DataCROP Maize Airflow Processing Engine Deployment

Use this page when following the manual per-repository setup. If you use Maize MVP, this component is deployed by the MVP script; refer here only for customization or troubleshooting. See Maize Setup for the two setup options.

This is a demo deployment instance for the Maize DataCROP version. It deploys the Airflow web server responsible for managing tasks within the DataCROP Workflow Management Engine infrastructure. The deployment consists of six containers.

Overview

The DataCROP Maize Airflow Processing Engine is a critical component of the DataCROP Workflow Management Engine. This engine is responsible for orchestrating and managing the execution of various tasks (DAGs) within the DataCROP infrastructure, providing an interface to monitor and manage workflows through the Airflow webserver.

Requirements

Prerequisites

Before proceeding with the deployment, make sure to complete the following steps:

After completing the setup, follow these steps to configure your environment variables:

  1. In the Airflow Processing Engine repository, edit its .env file and ensure that all necessary environment variables are set correctly for your deployment. Current values from maze-processing-engine-airflow/.env are shown below; sensitive secrets are redacted—keep using the real values already present in your .env.

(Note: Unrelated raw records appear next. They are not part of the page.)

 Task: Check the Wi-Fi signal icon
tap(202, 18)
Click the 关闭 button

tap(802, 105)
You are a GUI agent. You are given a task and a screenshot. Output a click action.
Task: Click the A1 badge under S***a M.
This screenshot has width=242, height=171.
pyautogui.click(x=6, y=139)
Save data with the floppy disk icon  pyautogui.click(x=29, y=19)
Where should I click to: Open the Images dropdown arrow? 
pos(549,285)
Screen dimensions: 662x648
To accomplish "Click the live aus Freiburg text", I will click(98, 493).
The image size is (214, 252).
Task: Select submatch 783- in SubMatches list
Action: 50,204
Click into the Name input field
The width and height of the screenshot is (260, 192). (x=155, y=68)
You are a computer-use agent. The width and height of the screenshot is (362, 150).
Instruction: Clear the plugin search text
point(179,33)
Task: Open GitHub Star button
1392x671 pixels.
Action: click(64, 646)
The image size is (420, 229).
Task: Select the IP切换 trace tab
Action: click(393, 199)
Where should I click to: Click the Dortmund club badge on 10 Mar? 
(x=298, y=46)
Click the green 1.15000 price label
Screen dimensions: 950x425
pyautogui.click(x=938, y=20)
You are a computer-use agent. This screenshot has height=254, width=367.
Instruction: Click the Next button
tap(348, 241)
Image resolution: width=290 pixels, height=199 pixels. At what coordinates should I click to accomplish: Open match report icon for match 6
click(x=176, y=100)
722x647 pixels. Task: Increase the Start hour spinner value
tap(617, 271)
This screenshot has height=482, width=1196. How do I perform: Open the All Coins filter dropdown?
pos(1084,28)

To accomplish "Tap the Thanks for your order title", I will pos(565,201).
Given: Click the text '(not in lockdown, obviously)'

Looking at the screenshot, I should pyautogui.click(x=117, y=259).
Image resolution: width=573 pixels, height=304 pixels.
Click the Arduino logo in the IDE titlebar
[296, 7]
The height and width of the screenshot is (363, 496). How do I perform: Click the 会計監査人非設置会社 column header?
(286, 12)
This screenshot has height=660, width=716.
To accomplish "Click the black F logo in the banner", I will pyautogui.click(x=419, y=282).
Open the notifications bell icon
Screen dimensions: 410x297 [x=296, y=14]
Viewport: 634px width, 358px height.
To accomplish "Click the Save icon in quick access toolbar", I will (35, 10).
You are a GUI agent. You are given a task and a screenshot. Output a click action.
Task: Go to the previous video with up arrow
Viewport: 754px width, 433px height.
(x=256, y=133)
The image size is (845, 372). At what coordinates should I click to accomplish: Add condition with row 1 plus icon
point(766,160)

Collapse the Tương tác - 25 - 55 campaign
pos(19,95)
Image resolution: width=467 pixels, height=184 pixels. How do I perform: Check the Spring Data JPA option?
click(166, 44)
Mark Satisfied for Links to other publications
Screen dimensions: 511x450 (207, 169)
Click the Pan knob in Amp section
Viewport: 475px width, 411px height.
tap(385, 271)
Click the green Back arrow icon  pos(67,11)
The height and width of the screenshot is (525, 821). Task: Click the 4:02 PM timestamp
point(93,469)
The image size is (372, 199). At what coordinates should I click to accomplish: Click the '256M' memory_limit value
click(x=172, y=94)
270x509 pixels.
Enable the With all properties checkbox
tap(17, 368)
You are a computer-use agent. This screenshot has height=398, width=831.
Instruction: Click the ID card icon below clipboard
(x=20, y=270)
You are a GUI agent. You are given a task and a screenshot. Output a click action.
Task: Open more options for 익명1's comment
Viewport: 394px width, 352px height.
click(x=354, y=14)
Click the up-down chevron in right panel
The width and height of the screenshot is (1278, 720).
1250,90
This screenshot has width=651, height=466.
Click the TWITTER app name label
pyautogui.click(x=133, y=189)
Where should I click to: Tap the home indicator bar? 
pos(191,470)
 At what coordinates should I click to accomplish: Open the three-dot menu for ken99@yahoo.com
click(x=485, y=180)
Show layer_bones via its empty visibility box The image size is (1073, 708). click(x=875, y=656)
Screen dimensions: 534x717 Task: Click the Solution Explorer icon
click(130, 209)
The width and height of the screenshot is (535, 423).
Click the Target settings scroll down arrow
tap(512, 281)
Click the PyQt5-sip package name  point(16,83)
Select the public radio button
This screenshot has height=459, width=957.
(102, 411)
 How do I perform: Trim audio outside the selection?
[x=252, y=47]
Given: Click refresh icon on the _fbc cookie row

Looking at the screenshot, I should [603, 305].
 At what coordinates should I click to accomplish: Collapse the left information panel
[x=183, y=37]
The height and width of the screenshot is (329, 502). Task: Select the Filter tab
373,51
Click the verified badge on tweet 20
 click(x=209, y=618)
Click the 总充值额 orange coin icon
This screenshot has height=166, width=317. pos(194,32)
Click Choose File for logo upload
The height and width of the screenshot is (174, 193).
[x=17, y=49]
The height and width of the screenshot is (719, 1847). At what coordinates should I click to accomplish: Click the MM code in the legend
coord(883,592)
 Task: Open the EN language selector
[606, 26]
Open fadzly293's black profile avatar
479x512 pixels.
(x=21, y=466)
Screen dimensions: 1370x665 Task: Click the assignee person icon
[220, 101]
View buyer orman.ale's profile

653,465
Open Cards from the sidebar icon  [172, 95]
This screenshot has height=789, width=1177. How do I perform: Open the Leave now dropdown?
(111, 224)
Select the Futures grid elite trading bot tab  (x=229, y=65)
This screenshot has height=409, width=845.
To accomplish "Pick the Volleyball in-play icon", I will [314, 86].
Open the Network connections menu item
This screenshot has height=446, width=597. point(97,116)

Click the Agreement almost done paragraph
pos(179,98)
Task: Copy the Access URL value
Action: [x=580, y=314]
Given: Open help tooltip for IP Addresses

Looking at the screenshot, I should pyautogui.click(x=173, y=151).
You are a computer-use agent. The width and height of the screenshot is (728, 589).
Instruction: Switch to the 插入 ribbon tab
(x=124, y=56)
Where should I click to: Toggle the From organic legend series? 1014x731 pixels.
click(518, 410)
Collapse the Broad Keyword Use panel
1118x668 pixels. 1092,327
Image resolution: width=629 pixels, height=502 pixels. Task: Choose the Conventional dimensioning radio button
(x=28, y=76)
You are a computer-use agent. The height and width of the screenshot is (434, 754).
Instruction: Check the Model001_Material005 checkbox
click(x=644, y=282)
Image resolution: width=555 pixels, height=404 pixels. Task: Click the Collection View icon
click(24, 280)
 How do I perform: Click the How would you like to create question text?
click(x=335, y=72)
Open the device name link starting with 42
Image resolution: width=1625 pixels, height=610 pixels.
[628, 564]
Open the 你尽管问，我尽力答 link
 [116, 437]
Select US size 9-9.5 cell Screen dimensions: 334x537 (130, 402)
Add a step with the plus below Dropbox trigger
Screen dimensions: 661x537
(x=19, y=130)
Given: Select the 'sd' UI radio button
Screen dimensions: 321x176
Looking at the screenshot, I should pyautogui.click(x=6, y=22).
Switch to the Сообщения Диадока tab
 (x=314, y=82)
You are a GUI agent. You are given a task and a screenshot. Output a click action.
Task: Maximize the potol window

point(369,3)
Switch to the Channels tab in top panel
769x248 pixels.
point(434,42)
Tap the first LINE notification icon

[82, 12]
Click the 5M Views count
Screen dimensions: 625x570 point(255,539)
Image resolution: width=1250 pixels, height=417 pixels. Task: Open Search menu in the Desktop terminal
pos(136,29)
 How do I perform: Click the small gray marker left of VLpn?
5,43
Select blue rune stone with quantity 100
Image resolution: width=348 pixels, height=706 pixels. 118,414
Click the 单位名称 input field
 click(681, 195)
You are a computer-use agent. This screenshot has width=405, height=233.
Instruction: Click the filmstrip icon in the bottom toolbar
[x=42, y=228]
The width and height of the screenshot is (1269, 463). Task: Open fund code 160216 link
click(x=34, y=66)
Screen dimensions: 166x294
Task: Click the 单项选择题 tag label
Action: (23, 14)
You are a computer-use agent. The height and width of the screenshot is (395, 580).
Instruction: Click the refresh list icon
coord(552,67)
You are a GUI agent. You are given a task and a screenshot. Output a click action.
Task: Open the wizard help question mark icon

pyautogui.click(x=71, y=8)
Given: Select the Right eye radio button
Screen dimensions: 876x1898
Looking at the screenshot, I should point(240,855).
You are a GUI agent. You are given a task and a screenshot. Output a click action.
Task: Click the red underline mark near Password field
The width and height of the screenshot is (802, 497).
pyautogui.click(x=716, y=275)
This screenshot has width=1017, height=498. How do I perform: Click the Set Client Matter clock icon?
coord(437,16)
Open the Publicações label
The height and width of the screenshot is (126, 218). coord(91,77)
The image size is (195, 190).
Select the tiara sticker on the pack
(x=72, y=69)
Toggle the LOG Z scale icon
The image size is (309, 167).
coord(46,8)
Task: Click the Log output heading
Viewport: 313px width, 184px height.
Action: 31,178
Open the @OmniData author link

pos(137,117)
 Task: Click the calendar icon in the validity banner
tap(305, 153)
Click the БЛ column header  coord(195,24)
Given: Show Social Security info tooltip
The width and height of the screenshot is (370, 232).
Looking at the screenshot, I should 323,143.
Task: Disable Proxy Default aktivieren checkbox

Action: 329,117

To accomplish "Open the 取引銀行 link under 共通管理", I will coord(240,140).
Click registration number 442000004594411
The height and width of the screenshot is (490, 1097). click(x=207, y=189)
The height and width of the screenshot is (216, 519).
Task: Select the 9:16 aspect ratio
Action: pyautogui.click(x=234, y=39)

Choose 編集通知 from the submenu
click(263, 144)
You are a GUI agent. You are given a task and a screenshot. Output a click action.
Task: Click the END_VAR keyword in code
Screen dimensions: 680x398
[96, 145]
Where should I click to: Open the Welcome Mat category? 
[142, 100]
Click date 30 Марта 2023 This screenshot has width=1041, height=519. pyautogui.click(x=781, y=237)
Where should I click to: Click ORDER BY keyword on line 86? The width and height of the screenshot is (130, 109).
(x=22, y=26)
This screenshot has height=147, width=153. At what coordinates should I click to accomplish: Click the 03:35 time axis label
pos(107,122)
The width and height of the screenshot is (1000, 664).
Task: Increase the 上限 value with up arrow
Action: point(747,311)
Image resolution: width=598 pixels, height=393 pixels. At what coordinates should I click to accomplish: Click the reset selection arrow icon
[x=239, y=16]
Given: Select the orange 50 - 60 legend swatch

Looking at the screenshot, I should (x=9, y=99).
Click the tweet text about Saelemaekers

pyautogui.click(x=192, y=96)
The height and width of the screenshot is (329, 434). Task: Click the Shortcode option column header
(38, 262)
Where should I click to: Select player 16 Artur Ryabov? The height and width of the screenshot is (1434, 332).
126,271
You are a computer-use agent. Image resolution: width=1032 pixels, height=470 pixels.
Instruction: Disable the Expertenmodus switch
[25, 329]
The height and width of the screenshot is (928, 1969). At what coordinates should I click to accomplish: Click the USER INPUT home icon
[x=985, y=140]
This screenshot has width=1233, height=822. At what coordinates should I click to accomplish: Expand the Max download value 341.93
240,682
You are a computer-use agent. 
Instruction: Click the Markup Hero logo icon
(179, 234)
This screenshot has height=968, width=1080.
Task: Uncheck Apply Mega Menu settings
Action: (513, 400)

     # AIRFLOW USERS     ||  DC.C
     AIRFLOW_UID=1002
     DOCKER_GID=988
     AIRFLOW_WEB_PORT=8080
     AIRFLOW_WWW_UNAME_USERNAME='airflow'
     AIRFLOW_WEB_PSSWD=[REDACTED – keep existing value in your .env]
     AIRFLOW_WEB_SSL_CERT=/security/airflow/airflow.pem
     AIRFLOW_WEB_SSL_KEY=/security/airflow/airflow-key.pem
     AIRFLOW_CA_CERT=/security/ca/rootCA.pem
     AIRFLOW_WEB_SECRET_KEY=[REDACTED – keep existing value in your .env]
     AIRFLOW_FERNET_KEY=[REDACTED – keep existing value in your .env]
    
     # HOST              ||  DC.C
     HOST_IP=<HOST_IP>
     # WORKER_NAME=worker01
    
     # REDIS             ||  DC.C
     REDIS_TLS_PORT=6379
     REDIS_TLS_CERT_FILE=/security/redis/redis.pem
     REDIS_TLS_KEY_FILE=/security/redis/redis-key.pem
     REDIS_TLS_CA_CERT_FILE=/security/ca/rootCA.pem
     REDIS_TLS_CLIENT_CERT_FILE=/security/redis/redis-client.pem
     REDIS_TLS_CLIENT_KEY_FILE=/security/redis/redis-client-key.pem
    
     # POSTGRES          ||  DC.C
     POSTGRES_PORT=5432
     POSTGRES_SSL_CERT_FILE=/security/postgres/postgres.pem
     POSTGRES_SSL_KEY_FILE=/security/postgres/postgres-key.pem
     POSTGRES_SSL_CA_FILE=/security/ca/rootCA.pem
    
     # Celery            ||  DC.C
     CELERY_WEB_UNAME=[REDACTED – keep existing value in your .env]
     CELERY_WEB_PSSWD=[REDACTED – keep existing value in your .env]
     CELERY_FLOWER_PORT=5555
     CELERY_FLOWER_CERT=/security/flower/flower.pem
     CELERY_FLOWER_KEY=/security/flower/flower-key.pem
     CELERY_FLOWER_CA_CERT=/security/ca/rootCA.pem
    
     REMOTE_WORKER_NAME=<REMOTE_WORKER_NAME>
     REMOTE_WORKER_IP=<REMOTE_WORKER_IP>
    

    Sensitive secrets are redacted above; ensure your .env retains the real values currently configured.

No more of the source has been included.